- **Task brief**
One line at a time, check the entries below for the word "will", and copy each line that has it.
───── Data in this exercise ─────
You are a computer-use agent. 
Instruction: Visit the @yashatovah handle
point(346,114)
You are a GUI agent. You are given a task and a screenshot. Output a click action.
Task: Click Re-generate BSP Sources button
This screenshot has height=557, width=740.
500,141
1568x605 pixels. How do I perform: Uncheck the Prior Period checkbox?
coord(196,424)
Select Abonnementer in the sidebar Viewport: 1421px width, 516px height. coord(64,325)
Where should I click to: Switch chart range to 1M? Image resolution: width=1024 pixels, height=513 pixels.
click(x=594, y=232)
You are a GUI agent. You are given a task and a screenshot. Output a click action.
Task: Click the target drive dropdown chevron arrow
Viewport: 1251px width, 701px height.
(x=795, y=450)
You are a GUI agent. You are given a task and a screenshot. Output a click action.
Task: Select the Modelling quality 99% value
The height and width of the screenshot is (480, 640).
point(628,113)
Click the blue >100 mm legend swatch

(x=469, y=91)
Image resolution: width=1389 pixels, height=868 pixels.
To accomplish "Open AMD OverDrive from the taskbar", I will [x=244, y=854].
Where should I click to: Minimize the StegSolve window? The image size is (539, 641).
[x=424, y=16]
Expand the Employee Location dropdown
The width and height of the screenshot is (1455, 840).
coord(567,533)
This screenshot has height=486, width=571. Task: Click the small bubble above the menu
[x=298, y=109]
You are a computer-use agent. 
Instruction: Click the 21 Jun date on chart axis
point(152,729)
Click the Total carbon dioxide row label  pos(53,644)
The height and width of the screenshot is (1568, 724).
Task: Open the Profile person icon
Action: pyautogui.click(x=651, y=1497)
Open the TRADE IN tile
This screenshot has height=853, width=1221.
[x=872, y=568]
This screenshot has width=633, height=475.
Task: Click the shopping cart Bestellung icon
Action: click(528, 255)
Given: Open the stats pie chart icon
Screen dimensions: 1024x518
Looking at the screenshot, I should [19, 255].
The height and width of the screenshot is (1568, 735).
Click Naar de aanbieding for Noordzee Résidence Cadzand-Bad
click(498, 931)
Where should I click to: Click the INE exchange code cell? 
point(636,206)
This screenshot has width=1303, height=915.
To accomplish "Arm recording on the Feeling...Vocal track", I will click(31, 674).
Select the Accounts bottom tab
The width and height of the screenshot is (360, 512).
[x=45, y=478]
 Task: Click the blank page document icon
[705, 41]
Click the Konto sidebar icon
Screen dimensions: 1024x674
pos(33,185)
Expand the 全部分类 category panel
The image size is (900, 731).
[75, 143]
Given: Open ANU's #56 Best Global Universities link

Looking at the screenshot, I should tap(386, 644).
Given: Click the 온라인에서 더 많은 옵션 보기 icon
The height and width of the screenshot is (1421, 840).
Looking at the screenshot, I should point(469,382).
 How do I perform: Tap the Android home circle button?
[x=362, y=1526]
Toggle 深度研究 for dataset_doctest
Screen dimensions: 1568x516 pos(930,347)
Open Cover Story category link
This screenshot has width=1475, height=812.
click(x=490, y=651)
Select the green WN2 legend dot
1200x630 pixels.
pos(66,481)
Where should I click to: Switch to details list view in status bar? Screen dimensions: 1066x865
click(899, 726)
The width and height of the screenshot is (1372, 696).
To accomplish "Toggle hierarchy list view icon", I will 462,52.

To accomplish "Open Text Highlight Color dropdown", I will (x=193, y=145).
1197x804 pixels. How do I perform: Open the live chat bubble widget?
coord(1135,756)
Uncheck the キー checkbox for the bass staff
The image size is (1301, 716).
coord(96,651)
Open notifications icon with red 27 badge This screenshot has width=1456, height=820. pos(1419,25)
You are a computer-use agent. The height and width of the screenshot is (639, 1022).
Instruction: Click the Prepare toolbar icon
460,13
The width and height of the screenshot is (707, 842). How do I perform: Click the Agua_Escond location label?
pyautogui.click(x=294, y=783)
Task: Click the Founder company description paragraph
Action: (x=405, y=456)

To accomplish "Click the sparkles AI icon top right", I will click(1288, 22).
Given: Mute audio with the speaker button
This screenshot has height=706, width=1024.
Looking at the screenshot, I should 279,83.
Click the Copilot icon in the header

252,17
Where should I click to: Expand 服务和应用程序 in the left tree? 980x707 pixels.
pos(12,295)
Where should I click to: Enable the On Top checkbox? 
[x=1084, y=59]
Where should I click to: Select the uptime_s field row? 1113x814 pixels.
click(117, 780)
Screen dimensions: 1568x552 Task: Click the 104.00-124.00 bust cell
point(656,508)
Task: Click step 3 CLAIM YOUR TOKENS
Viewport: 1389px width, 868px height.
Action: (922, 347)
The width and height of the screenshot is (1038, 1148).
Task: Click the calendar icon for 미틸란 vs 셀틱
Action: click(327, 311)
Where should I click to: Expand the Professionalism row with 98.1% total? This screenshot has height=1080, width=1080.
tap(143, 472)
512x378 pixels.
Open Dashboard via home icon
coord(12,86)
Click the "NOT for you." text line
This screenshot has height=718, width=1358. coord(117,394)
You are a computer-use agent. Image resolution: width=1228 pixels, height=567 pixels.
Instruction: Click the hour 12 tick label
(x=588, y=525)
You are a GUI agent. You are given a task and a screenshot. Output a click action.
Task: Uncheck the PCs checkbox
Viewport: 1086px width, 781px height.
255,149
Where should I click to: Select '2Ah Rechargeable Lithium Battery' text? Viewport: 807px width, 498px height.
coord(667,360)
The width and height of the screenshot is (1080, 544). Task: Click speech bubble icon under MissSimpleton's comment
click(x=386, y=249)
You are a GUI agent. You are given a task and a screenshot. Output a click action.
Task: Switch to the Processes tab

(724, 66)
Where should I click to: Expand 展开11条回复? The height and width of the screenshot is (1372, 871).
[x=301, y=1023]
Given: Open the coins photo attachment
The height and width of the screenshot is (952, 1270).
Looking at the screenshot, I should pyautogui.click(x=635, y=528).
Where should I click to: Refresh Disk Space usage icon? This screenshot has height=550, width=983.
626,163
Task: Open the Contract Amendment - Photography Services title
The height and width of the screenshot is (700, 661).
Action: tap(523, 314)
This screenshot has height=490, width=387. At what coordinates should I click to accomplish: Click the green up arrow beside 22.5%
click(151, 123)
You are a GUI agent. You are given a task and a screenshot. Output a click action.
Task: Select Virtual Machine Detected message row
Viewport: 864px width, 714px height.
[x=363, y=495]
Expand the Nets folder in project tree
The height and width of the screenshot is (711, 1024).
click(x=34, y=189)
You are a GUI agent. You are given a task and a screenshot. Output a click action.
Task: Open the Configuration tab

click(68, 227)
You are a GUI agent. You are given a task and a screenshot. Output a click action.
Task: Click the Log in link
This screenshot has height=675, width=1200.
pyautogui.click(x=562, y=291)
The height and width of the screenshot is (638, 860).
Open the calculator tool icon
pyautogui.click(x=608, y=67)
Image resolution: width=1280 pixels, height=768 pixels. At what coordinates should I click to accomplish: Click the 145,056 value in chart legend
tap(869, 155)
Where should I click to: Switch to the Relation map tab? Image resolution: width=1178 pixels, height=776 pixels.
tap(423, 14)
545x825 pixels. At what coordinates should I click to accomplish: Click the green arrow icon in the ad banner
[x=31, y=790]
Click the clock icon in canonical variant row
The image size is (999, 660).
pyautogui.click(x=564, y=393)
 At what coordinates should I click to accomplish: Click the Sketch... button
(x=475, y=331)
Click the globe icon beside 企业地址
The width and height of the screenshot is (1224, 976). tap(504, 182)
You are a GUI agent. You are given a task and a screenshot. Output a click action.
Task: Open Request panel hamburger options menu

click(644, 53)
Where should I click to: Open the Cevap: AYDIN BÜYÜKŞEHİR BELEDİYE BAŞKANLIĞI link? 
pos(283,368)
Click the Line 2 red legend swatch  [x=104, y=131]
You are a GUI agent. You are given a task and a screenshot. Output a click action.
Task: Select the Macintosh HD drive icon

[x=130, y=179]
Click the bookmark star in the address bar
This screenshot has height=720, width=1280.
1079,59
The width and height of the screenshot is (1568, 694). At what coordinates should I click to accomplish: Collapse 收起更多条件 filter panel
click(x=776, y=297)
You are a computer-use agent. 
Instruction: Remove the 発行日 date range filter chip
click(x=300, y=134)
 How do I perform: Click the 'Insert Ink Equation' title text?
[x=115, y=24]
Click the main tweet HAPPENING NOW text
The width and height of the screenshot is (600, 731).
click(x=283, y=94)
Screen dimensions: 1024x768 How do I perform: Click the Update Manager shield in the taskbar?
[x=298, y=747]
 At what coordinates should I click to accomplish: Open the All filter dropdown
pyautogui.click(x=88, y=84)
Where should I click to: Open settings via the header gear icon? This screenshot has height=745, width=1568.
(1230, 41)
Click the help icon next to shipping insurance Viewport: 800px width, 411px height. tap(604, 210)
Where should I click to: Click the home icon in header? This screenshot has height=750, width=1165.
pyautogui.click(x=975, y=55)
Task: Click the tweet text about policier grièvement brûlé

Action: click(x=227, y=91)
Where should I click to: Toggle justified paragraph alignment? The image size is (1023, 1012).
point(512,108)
─────
- **Your solution**
To accomplish "Open AMD OverDrive from the taskbar", I will [x=244, y=854].
To accomplish "Arm recording on the Feeling...Vocal track", I will click(31, 674).
To accomplish "Toggle hierarchy list view icon", I will 462,52.
To accomplish "Open Text Highlight Color dropdown", I will (x=193, y=145).
To accomplish "Click the sparkles AI icon top right", I will click(1288, 22).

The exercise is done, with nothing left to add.